Original issue reported on code.google.com by fady.ma...@gmail.com on 28 Nov 2011 at 12:42

GoogleCodeExporter commented 9 years ago
An ObjectId != String.

You should declare your class with @Id ObjectId id

Original comment by scotthernandez on 28 Nov 2011 at 1:41

GoogleCodeExporter commented 9 years ago
This is pure nonsence, why not abstract the ids then into a super class such as 
MorphiaEntity and all of them inherit the id from it? 

Original comment by fady.ma...@gmail.com on 28 Nov 2011 at 2:40

GoogleCodeExporter commented 9 years ago
You can do whatever you like. 

Not everyone uses the same type for @Id in every entity.
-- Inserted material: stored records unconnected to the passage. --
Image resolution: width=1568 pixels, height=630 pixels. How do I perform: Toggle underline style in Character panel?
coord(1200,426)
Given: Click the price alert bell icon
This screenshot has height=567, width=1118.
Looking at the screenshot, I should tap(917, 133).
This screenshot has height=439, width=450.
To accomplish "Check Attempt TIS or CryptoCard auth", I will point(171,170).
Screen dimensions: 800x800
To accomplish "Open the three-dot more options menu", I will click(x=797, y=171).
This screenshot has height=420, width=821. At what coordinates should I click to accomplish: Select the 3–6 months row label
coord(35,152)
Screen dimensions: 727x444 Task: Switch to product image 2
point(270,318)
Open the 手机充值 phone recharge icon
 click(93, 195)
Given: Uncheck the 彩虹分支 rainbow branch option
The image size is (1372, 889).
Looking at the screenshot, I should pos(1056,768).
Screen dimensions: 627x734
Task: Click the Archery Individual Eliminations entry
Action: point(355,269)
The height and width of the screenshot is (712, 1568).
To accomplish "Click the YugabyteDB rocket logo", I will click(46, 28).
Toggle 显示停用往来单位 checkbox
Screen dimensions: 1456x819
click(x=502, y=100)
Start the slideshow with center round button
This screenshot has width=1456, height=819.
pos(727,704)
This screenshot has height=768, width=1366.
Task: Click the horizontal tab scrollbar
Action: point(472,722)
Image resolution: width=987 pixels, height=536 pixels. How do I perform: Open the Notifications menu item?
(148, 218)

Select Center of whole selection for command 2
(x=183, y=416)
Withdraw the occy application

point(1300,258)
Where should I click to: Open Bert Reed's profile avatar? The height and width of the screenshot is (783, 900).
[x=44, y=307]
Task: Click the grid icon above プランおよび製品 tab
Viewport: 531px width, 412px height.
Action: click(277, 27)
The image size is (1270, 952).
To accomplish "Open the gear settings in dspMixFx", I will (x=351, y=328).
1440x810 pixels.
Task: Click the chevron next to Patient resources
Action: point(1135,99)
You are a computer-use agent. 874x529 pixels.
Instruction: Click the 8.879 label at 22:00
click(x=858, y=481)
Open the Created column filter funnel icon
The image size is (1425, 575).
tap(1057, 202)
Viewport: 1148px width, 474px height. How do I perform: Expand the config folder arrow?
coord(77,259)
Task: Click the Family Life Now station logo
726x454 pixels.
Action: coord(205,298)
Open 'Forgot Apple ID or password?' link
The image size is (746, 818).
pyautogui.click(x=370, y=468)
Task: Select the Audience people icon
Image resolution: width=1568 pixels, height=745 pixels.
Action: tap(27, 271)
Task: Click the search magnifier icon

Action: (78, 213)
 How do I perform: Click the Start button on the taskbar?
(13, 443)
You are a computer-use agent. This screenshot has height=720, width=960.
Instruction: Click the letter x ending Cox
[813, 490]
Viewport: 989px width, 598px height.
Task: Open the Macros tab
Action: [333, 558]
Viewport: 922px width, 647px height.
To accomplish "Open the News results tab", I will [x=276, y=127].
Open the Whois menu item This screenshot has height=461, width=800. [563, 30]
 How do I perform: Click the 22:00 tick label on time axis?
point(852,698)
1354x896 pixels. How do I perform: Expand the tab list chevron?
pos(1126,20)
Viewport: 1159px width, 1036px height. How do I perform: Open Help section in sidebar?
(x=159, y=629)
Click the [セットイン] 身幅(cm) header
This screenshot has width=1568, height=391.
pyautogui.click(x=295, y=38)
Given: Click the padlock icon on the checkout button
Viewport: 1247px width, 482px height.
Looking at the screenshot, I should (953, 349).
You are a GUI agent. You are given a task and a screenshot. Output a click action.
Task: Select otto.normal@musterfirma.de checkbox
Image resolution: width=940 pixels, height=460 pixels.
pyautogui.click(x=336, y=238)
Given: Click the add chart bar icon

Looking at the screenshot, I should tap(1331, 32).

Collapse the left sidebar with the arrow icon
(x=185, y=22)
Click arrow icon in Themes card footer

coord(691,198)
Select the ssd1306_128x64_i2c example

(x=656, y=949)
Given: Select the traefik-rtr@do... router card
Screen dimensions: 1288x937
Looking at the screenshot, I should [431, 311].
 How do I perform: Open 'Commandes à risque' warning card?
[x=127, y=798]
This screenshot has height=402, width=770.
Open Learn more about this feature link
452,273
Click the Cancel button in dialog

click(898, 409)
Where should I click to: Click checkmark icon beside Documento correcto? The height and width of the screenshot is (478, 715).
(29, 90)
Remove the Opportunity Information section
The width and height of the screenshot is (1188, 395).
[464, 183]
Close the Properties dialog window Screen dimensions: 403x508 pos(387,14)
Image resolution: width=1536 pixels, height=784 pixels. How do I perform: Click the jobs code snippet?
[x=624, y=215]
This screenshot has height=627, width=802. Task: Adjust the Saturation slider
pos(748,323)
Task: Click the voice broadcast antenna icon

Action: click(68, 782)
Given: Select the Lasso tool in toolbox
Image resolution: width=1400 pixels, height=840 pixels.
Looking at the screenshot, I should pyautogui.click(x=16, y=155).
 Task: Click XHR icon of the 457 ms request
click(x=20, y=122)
You are making a lot 
of assumptions about use patterns here.

The @Id field is just a unique (and immutable) field which used by the system 
(mongodb). It really only is special because there is an index created for it 
by default and if you don't provide a value then an ObjectId will be assigned 
to it.

Original comment by scotthernandez on 28 Nov 2011 at 2:46

GoogleCodeExporter commented 9 years ago
The issue is not the id, the issue is with the broken API. Even with that 
approach:

datastore.delete(entity) // won't work,
datastore.merge(entity)  // won't work either

What's the usecase of those classes? 

Original comment by fady.ma...@gmail.com on 28 Nov 2011 at 2:54

GoogleCodeExporter commented 9 years ago
The issue is not the id, the issue is with the broken API. Even with that 
approach:

datastore.delete(entity) // won't work,
datastore.merge(entity)  // won't work either

What's the usecase of those classes?